According to the bundle analyzer discussion, which details does the generated HTML file include for a production build?

> _Extract provided_
____
Any thoughts on this given you're past experience with the library & react-app-rewired?
I haven't used the stats.json output from it previously (just the treemap generation). Does specifying the filename for the stats.json file with the missing path information address the issue?
i.e.
config.plugins.push(
new BundleAnalyzerPlugin({generateStatsFile: true, statsFilename: 'build/stats.json'})
);
Otherwise I'd have to pass you back to the people who support the BundleAnalyzerPlugin for further assistance with it.
Although, the issue you linked seems to be related specifically to development mode...which shouldn't be affecting a production build. If you're seeing the same issue in production I'd be asking them what is going wrong as there is definitely bundles being written to the filesystem in production mode.
So I am also using the Treemap generation but I don't have the ability to see the gzip'd tree. Per the issue I linked above it seems like this might be tied to the fact that output.path may not be set. I tested this by generating the stats.json file and found it was not generated in the build directory (which confirms an issue with output.path).
My config override is below:
const {injectBabelPlugin} = require('react-app-rewired')
const BundleAnalyzerPlugin = require('webpack-bundle-analyzer').BundleAnalyzerPlugin
const config = require('config')
const fs = require('fs')
const path = require('path')
const ourConfigDir = path.join(__dirname, 'src/config')
const baseConfig = config.util.loadFileConfigs(ourConfigDir)
// This will take the config based on the current NODE_ENV and save it to 'build/client.json'
// Note: If '/build' does not exist, this command will error; alternatively, write to '/config'.
// The webpack alias below will then build that file into the client build.
fs.writeFileSync(path.resolve(__dirname, 'src/config/client.json'), JSON.stringify(baseConfig))
module.exports = function override(config) {
config = injectBabelPlugin(['lodash', ], config)
config.plugins = (config.plugins || []).concat([
new BundleAnalyzerPlugin({
analyzerHost: '0.0.0.0',
// generateStatsFile: true,
})
])
config.resolve = {
...config.resolve,
alias: {
config: path.resolve(__dirname, 'src/config/client.json')
}
}
//do stuff with the webpack config...
return config
}
I have been using the static file output and get full details for a production build, but for a development mode build I have only ever had the stat tree in the treemap. The exact configuration that I use is:
// Get a breakdown of what libraries are being bundled and how much space each takes.
config.plugins.push(
new BundleAnalyzerPlugin({
analyzerMode: 'static',
reportFilename: `../build-analysis-${env || 'development'}.html`,
openAnalyzer: false,
generateStatsFile: true
})
);
For the production build, the generated html file has all 3 of the stat, parsed & gzipped details. For the development build/dev server I only get the stat details.
____
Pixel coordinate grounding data
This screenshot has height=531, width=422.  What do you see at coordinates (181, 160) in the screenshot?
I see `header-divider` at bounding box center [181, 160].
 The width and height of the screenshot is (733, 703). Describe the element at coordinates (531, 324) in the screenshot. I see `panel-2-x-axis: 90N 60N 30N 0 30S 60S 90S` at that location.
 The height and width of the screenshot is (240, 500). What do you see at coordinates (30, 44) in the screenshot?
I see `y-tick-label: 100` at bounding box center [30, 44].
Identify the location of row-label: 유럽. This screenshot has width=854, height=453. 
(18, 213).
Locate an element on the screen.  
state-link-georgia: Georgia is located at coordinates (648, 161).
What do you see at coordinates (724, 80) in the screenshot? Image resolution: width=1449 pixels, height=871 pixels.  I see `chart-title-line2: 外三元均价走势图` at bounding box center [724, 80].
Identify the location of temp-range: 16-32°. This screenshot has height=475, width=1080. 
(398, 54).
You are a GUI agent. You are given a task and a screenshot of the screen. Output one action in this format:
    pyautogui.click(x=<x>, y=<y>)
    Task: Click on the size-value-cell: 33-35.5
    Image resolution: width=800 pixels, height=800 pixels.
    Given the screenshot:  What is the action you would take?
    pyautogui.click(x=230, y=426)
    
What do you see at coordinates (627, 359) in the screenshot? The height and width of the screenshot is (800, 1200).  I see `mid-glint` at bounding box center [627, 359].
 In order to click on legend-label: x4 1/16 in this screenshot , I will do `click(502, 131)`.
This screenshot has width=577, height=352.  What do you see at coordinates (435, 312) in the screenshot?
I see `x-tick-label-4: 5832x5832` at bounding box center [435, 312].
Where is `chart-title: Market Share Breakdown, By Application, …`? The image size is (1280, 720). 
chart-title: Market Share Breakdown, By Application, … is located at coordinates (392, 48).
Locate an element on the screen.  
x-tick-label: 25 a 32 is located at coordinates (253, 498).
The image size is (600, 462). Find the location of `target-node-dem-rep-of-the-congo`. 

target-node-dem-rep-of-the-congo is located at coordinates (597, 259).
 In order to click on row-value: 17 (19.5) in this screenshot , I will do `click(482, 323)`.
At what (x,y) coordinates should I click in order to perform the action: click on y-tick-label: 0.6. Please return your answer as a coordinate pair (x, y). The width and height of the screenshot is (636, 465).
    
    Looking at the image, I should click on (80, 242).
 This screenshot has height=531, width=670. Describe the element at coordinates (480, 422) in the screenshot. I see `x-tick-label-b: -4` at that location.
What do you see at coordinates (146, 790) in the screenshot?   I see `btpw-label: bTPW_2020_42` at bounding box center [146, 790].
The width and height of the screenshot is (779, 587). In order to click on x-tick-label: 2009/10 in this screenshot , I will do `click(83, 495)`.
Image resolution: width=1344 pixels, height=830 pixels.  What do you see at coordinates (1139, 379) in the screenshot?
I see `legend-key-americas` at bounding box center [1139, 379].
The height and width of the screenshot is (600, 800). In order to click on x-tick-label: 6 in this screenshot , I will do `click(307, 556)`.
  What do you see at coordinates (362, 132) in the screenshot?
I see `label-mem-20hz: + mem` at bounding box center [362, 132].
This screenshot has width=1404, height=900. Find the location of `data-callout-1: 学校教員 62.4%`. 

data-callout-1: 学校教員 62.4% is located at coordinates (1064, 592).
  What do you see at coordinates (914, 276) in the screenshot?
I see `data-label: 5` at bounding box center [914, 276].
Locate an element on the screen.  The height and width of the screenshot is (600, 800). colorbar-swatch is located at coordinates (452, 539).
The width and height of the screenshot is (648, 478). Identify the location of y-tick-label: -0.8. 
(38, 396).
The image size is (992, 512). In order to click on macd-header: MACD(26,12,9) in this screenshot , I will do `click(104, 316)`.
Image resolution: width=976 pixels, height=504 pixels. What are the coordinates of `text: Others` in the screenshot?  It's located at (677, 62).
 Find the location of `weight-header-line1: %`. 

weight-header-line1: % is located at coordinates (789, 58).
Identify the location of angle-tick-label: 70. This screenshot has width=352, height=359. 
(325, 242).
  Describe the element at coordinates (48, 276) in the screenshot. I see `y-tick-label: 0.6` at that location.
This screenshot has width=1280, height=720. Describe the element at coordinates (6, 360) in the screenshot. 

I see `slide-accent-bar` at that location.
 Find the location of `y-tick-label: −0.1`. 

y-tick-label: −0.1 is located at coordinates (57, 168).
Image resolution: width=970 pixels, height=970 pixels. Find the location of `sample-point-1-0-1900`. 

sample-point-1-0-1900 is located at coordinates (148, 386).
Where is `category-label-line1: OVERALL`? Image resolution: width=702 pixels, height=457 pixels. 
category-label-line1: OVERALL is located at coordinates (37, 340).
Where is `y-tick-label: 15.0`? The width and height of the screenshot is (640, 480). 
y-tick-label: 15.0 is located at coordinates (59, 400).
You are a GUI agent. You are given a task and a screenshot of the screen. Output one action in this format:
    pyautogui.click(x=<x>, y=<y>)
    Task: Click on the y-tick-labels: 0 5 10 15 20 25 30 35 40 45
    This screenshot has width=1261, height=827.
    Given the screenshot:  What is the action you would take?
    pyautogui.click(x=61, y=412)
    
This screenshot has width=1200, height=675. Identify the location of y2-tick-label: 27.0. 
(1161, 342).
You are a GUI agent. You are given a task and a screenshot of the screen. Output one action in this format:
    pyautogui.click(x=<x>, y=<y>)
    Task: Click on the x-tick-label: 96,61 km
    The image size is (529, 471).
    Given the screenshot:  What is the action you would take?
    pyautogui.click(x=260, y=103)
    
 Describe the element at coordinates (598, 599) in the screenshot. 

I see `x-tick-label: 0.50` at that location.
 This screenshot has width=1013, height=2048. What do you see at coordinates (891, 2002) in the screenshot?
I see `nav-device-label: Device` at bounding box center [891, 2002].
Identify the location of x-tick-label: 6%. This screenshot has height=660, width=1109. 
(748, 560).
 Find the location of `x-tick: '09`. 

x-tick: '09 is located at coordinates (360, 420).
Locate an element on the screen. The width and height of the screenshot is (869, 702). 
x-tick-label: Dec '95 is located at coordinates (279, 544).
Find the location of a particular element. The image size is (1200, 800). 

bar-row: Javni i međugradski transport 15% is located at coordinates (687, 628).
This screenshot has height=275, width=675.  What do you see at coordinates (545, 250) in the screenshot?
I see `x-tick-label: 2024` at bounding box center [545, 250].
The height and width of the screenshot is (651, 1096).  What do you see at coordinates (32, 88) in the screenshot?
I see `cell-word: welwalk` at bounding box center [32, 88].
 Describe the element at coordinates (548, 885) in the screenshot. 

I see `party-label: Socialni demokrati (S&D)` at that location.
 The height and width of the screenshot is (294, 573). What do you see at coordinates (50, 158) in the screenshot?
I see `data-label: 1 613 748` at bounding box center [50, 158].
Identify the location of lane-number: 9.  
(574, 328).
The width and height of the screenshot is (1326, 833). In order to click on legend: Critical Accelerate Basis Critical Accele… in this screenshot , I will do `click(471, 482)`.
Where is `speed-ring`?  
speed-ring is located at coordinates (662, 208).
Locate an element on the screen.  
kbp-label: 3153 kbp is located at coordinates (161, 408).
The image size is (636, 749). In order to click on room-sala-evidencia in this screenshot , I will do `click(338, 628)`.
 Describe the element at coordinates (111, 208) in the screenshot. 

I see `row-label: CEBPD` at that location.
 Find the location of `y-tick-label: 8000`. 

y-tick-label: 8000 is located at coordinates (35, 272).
____
> _Worked solution_
All three of the stat, parsed, and gzipped details.